Posted by Gabe on August 18, 2010

Oberon is a Napa Valley partnership between Rob Mondavi Jr. and Tony Coltrin. They source fruit from vineyards in key spots throughout Napa Valley. Their focus is on Cabernet Sauvignon, Merlot, and Sauvignon Blanc. Today I’ll look at their current release of Sauvignon Blanc.

The Oberon 2009 Sauvignon Blanc was produced from fruit sourced at two Napa Valley Vineyards; one in Pope Valley, the other in Southern Napa. This offering is 100% varietal. Tony decided to both cold tank ferment and barrel ferment to maintain the fruit and to impart some subtle characteristics. This wine is finished in screw cap and has a suggested retail price of $14.99.

Aromas of orange blossom and honeydew melon are apparent in the nose of this 2009 Sauvignon Blanc. Throughout the palate white peach, mango and continued citrus flavors all play a significant role. These come together in a gentle layered fashion, loaded with delicate spice and other quietly emerging characteristics which add complexity. Apricot and key lime pie flavors stand out in the finish where they are joined by a solid wallop of minerals. This wine has terrific length and excellent acidity.
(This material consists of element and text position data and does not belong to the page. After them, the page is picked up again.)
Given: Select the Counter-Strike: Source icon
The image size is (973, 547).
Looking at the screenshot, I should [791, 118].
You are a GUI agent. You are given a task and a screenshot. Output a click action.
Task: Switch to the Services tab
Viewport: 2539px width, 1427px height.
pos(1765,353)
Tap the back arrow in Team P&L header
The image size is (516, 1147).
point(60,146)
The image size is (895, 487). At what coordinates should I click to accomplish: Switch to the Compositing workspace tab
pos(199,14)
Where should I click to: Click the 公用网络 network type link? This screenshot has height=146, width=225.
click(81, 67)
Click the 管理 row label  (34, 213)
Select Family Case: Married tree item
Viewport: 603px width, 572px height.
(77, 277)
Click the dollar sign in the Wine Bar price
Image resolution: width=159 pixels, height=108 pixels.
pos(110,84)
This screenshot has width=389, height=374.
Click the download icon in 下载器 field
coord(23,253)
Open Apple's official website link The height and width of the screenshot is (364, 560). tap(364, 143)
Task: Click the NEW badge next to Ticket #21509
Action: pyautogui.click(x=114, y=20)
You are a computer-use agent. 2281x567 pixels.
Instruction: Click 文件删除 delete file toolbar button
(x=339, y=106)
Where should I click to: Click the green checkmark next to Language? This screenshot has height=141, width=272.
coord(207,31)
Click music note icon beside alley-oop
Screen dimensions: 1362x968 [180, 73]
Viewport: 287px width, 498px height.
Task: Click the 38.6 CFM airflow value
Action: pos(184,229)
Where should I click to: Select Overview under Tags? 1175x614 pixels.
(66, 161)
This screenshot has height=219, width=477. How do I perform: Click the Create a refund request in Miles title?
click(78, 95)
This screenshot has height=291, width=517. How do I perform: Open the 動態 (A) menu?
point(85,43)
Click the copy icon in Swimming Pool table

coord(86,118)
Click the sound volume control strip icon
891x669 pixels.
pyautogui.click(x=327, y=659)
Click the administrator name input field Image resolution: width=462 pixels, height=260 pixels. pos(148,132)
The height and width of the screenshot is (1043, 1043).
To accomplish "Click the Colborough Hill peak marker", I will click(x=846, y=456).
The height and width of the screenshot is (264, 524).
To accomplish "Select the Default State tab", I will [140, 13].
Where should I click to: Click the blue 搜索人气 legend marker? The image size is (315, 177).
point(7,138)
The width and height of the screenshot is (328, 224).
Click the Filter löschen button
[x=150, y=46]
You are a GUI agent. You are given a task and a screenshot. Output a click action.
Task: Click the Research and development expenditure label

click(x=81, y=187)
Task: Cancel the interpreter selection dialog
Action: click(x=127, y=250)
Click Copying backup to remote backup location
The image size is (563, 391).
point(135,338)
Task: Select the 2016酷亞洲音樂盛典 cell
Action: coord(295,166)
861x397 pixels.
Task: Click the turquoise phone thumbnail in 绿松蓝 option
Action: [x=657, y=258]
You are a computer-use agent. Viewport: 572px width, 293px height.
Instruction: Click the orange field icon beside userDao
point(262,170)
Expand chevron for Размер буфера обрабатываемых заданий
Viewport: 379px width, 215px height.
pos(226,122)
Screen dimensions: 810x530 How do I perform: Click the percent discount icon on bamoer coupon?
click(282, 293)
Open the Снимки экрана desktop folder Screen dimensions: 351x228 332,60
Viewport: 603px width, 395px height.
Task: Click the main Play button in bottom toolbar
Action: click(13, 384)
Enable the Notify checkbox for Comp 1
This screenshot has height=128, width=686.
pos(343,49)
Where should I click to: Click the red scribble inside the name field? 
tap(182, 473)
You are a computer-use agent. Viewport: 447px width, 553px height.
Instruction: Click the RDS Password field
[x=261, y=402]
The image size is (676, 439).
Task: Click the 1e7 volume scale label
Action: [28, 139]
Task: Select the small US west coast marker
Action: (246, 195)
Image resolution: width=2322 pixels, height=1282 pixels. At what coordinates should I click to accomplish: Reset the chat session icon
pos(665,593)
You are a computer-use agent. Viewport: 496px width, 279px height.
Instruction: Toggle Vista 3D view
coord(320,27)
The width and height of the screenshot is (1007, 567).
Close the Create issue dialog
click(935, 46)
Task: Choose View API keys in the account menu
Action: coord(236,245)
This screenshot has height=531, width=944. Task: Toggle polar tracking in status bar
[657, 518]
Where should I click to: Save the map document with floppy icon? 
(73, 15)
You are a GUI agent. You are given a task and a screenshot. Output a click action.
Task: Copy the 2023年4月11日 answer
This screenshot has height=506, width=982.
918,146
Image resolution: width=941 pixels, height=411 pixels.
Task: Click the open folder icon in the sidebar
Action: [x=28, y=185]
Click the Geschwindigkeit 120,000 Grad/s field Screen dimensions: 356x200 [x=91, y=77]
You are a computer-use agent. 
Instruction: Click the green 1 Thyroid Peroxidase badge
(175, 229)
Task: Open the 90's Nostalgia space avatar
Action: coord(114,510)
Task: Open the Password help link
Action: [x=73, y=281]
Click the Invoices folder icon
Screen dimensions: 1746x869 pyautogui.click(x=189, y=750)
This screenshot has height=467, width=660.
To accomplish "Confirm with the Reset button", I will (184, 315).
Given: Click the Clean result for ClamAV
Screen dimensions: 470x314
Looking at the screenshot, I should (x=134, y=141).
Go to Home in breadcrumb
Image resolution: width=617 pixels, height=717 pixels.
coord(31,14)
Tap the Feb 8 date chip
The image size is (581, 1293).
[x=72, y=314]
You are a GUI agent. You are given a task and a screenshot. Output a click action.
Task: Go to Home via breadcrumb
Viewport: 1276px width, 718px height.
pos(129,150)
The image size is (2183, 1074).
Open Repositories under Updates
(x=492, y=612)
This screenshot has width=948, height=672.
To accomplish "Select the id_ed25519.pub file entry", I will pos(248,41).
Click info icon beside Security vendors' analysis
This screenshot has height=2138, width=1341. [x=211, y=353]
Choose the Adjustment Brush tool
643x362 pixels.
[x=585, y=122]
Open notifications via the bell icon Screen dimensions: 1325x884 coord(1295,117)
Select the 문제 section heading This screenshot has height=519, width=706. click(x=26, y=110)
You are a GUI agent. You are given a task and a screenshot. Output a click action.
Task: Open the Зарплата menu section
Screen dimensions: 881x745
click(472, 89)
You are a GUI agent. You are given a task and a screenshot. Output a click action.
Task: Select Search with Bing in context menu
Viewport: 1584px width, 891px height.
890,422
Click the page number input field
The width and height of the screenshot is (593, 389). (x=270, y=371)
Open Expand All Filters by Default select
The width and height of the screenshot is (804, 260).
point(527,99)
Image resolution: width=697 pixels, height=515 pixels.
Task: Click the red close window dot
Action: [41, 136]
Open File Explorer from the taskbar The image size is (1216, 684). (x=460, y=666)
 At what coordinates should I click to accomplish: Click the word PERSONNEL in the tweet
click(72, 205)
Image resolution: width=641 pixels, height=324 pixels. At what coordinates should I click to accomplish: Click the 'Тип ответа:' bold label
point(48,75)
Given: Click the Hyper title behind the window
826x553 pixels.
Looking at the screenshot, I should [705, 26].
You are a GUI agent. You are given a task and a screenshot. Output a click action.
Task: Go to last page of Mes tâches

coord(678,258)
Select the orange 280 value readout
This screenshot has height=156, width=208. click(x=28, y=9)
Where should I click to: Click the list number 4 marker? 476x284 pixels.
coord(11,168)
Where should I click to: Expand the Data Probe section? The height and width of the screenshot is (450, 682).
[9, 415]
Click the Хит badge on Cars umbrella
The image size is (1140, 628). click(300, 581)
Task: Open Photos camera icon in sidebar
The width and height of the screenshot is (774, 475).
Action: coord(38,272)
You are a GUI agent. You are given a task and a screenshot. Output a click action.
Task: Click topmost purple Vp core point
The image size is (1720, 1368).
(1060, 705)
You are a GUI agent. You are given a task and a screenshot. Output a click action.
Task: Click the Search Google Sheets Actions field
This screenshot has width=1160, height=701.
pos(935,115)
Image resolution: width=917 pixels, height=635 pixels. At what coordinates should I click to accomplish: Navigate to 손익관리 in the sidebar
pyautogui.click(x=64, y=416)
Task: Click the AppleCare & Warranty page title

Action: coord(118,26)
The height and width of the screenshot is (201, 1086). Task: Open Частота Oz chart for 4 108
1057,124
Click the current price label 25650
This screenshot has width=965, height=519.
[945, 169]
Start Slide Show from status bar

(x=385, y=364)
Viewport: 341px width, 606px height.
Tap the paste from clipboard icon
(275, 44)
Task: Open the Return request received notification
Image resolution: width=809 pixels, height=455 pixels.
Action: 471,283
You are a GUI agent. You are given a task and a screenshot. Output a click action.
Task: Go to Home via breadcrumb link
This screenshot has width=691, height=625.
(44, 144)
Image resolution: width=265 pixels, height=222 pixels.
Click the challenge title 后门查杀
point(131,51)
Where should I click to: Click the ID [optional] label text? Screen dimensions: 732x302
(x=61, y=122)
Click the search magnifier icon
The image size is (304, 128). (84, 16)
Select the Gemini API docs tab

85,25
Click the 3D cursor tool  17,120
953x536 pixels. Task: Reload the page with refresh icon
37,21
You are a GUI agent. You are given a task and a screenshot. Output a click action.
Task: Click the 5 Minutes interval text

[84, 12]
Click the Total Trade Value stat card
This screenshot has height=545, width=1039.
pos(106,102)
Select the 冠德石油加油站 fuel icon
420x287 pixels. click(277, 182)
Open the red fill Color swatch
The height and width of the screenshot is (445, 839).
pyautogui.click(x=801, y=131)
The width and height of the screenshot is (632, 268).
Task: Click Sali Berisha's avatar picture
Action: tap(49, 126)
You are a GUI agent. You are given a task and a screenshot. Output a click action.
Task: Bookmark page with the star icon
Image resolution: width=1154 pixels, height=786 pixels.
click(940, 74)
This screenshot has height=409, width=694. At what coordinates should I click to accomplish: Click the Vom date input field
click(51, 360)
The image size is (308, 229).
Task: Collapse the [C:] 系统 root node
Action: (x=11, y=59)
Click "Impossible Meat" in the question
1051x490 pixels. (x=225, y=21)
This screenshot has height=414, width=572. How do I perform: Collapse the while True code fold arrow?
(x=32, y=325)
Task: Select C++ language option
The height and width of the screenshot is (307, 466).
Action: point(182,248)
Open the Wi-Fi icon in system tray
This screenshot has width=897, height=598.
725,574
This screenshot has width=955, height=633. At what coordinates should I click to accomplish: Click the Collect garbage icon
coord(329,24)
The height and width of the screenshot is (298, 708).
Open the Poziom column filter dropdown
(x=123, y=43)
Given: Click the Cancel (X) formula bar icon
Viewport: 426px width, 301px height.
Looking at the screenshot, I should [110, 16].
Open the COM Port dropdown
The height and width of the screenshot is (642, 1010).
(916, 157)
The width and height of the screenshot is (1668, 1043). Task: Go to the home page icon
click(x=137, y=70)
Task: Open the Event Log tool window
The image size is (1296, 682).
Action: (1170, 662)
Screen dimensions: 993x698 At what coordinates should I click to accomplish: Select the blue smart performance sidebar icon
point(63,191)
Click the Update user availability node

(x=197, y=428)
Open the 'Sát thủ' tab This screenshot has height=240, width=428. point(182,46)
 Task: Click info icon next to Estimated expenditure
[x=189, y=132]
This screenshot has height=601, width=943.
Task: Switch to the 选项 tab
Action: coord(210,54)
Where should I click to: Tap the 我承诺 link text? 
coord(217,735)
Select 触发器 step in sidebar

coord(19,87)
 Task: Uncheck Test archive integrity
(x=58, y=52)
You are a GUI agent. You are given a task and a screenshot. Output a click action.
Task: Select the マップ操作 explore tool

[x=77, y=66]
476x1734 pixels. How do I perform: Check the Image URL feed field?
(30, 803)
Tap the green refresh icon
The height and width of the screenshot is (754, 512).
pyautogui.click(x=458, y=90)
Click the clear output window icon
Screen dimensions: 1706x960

I get the opportunity to taste a lot of Sauvignon Blanc and they come in all shapes and sizes. This offering from Oberon simply knocked me out with its complexity, length and deceivingly gentle nature. Savor this over a few hours and you’ll be amazed as this wines charms slowly reveal themselves. This wine will certainly pair well with lighter foods, but it’s nothing short of a revelation on its own. The 2009 Oberon Sauvignon Blanc is delicious, refreshing and has plenty of complexity to hold your interest as you undoubtedly drain the entire bottle over a leisurely afternoon on your porch.